- **TASK INSTRUCTIONS**
Print nothing but the lines below starting at the line that holds "How do I perform: Click the Share" and ending at the line that holds "Task: Tap 閉じる in the bottom navigation bar", including both, each exactly as written.

====== DATA FOR THIS EXERCISE

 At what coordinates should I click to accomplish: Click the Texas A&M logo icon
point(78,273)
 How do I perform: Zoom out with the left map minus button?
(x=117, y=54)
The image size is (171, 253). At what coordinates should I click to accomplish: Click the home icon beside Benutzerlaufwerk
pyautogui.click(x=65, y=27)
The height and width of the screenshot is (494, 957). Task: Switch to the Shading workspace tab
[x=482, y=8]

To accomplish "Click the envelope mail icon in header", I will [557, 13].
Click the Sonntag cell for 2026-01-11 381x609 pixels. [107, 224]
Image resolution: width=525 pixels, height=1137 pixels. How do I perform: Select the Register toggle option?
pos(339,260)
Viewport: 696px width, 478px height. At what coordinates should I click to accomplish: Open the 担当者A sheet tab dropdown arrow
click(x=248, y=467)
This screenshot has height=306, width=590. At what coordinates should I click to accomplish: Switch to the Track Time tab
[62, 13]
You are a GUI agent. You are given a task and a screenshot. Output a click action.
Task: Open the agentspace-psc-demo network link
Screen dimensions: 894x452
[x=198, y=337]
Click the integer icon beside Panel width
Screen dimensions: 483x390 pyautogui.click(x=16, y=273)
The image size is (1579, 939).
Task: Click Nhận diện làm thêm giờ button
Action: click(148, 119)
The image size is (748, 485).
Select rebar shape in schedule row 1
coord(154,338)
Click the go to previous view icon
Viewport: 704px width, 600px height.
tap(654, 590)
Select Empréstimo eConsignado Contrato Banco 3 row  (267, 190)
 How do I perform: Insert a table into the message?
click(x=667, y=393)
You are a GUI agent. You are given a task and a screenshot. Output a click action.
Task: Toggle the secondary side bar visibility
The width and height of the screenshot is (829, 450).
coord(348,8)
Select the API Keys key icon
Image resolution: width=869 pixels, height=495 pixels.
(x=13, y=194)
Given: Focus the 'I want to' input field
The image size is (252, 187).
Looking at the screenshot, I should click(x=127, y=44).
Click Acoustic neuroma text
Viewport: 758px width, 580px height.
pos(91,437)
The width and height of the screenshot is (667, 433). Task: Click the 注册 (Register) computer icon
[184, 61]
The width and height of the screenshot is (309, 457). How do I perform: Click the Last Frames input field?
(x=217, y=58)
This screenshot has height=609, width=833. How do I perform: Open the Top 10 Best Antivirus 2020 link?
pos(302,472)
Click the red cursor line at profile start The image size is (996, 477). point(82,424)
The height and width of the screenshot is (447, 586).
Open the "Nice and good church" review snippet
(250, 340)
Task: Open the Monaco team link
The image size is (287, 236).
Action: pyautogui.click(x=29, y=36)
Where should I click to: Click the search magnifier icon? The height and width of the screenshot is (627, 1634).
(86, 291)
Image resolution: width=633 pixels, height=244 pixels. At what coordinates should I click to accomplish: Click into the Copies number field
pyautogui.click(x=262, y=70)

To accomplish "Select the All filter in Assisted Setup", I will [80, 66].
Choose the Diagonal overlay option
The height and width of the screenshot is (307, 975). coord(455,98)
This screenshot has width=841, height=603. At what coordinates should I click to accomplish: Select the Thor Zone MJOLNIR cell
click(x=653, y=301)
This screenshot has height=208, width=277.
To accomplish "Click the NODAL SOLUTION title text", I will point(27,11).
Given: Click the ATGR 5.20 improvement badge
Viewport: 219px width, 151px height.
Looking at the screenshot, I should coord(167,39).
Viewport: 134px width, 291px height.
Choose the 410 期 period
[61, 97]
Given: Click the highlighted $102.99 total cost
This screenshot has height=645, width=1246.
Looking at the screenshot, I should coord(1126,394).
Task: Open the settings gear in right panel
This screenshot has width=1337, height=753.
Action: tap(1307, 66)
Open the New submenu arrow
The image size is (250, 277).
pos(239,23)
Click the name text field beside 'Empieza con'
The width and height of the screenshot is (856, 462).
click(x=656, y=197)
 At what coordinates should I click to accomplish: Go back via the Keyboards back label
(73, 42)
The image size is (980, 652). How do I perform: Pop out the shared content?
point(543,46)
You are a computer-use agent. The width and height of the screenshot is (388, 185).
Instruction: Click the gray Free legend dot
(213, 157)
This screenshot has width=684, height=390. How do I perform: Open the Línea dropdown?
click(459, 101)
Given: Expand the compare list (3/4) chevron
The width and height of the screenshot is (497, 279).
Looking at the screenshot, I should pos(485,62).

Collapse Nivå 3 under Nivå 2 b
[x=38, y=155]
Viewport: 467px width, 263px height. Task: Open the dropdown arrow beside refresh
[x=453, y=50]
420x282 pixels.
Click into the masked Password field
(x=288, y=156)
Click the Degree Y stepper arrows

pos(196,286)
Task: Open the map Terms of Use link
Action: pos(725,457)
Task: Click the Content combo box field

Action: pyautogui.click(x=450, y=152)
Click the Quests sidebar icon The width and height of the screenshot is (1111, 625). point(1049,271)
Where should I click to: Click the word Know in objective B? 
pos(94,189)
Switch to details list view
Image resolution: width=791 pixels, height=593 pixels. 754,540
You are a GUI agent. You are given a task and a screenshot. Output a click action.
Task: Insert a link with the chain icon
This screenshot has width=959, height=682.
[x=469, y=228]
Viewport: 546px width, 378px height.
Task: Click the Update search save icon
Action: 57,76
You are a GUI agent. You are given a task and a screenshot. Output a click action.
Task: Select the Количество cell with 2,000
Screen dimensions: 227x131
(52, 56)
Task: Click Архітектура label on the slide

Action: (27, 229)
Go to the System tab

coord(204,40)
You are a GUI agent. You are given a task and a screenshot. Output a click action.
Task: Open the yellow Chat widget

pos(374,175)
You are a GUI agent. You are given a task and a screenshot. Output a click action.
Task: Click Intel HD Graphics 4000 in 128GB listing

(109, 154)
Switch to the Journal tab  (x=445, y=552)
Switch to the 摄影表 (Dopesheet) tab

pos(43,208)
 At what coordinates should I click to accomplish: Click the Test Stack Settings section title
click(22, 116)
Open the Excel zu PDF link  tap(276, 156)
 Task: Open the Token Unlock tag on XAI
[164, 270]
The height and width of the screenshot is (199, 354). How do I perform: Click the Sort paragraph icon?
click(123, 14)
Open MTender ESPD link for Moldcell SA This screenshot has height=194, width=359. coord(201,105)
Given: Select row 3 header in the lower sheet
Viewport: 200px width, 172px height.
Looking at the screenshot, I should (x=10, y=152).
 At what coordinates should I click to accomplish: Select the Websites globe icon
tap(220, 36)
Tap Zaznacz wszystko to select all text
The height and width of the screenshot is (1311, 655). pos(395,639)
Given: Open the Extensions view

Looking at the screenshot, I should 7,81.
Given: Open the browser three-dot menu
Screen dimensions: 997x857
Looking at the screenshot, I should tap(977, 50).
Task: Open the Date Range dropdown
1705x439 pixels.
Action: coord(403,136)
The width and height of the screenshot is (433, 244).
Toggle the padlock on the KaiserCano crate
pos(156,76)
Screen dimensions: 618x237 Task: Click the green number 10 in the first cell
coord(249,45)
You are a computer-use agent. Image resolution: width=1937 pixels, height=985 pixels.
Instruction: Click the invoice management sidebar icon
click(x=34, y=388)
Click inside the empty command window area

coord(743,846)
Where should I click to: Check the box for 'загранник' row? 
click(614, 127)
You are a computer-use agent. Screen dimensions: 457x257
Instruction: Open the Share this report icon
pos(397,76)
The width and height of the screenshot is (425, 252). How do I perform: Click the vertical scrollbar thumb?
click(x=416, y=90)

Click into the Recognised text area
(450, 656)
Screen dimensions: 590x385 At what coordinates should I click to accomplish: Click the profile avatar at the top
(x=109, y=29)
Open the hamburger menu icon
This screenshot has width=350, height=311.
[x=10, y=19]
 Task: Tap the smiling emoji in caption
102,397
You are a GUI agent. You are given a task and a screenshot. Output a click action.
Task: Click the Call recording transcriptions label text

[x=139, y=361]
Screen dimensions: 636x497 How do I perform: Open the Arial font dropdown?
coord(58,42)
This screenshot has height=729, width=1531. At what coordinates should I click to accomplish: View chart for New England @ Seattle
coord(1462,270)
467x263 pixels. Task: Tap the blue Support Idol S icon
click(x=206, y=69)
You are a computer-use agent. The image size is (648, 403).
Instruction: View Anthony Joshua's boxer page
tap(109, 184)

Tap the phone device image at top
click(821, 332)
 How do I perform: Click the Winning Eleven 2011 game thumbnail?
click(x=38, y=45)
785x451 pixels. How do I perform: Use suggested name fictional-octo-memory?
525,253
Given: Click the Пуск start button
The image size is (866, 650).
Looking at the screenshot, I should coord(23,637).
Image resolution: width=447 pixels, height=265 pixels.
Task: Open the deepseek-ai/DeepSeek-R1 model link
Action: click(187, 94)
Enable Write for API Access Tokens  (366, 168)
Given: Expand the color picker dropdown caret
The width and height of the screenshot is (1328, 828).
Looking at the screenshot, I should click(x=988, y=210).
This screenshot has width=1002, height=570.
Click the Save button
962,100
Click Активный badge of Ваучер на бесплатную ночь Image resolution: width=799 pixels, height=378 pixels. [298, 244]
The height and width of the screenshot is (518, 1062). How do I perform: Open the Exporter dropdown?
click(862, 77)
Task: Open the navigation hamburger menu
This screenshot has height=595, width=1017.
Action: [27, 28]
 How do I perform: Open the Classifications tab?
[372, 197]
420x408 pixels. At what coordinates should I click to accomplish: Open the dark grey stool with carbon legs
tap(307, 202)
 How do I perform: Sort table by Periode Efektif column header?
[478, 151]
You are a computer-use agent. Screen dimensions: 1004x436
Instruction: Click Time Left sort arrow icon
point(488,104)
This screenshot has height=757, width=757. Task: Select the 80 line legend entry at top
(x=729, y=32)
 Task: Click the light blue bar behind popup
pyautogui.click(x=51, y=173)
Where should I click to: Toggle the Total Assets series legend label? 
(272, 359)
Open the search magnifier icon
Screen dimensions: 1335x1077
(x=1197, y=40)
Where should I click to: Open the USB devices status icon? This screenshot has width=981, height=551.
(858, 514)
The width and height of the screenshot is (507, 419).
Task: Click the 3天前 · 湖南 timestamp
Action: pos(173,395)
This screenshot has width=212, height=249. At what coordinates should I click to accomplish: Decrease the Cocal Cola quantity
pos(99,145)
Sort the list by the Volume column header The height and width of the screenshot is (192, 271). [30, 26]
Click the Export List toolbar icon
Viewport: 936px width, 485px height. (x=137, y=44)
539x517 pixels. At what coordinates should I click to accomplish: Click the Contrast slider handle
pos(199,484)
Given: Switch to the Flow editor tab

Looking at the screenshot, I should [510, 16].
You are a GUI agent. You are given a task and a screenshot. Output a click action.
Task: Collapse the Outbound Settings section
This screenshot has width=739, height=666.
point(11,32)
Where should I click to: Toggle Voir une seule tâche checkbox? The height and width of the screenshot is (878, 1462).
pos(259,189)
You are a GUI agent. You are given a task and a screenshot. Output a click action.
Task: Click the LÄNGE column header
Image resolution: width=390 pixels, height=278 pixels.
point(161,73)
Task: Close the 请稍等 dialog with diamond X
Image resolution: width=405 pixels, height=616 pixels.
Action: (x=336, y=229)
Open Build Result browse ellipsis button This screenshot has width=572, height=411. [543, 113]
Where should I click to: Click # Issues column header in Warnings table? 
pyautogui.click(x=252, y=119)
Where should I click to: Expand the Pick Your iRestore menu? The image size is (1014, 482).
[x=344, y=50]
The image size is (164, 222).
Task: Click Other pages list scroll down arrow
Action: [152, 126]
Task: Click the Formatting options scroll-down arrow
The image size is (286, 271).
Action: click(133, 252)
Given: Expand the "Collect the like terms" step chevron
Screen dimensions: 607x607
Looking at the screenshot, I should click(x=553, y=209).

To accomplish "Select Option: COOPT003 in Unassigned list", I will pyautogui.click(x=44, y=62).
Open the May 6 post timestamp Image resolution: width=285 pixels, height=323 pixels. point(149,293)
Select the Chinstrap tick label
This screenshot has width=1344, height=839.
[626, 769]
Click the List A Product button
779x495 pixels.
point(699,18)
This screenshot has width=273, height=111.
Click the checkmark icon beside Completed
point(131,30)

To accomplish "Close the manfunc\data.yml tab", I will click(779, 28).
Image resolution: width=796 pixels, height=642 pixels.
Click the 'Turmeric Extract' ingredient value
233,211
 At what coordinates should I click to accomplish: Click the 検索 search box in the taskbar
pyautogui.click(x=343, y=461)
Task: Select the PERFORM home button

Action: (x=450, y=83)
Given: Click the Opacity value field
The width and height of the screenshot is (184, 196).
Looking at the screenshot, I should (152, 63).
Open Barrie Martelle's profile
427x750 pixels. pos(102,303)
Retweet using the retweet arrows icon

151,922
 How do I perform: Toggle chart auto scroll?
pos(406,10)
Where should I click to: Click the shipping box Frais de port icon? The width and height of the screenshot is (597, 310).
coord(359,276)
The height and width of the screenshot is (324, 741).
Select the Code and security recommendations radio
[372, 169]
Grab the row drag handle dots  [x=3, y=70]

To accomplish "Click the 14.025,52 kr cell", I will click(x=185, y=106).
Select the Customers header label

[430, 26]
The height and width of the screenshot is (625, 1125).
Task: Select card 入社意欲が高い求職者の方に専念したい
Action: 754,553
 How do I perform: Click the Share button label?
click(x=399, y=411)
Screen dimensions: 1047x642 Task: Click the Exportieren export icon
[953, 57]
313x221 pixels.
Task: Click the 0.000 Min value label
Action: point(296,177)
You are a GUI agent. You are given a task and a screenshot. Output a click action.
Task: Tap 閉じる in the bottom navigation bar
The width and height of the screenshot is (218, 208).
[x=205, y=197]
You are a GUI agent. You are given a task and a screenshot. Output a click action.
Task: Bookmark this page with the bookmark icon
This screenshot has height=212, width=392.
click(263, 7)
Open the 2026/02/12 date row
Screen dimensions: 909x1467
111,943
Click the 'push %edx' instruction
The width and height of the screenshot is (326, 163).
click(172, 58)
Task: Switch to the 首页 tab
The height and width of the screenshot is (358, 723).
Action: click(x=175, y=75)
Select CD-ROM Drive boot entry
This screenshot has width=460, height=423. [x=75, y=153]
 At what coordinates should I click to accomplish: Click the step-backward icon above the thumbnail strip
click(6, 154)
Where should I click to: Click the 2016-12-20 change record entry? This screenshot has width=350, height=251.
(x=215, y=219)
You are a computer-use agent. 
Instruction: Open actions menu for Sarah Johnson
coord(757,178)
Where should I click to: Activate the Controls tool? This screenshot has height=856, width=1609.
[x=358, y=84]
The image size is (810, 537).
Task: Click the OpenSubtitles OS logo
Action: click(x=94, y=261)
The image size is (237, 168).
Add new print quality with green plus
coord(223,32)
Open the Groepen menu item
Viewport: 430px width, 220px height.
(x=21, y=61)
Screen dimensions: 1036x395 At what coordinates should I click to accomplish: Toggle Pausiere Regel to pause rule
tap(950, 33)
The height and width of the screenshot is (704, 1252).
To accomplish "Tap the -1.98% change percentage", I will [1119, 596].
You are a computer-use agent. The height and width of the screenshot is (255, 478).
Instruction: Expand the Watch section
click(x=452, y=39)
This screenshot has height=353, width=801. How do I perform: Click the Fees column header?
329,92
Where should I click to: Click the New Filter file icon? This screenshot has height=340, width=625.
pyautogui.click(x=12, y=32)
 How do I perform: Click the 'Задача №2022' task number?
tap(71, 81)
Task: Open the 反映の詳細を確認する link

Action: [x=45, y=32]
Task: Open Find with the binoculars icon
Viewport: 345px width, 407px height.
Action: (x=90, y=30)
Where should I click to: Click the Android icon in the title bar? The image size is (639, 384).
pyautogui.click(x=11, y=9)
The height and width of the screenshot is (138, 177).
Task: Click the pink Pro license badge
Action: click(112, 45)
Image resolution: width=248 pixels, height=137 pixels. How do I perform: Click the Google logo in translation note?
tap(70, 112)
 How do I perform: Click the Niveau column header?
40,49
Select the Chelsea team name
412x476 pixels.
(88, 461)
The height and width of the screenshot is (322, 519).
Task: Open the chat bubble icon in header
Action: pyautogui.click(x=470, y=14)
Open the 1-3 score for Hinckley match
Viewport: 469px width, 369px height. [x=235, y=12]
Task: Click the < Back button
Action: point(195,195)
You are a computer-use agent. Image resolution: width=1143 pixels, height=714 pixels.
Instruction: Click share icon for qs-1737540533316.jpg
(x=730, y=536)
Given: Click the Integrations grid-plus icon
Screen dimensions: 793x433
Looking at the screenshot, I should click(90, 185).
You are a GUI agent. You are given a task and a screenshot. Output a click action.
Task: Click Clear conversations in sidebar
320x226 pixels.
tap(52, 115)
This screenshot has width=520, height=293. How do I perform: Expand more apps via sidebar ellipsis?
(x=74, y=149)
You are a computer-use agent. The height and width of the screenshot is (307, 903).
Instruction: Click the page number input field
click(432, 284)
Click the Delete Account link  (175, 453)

============

- **RESPONSE TO THIS EXERCISE**
 How do I perform: Click the Share button label?
click(x=399, y=411)
Screen dimensions: 1047x642 Task: Click the Exportieren export icon
[953, 57]
313x221 pixels.
Task: Click the 0.000 Min value label
Action: point(296,177)
You are a GUI agent. You are given a task and a screenshot. Output a click action.
Task: Tap 閉じる in the bottom navigation bar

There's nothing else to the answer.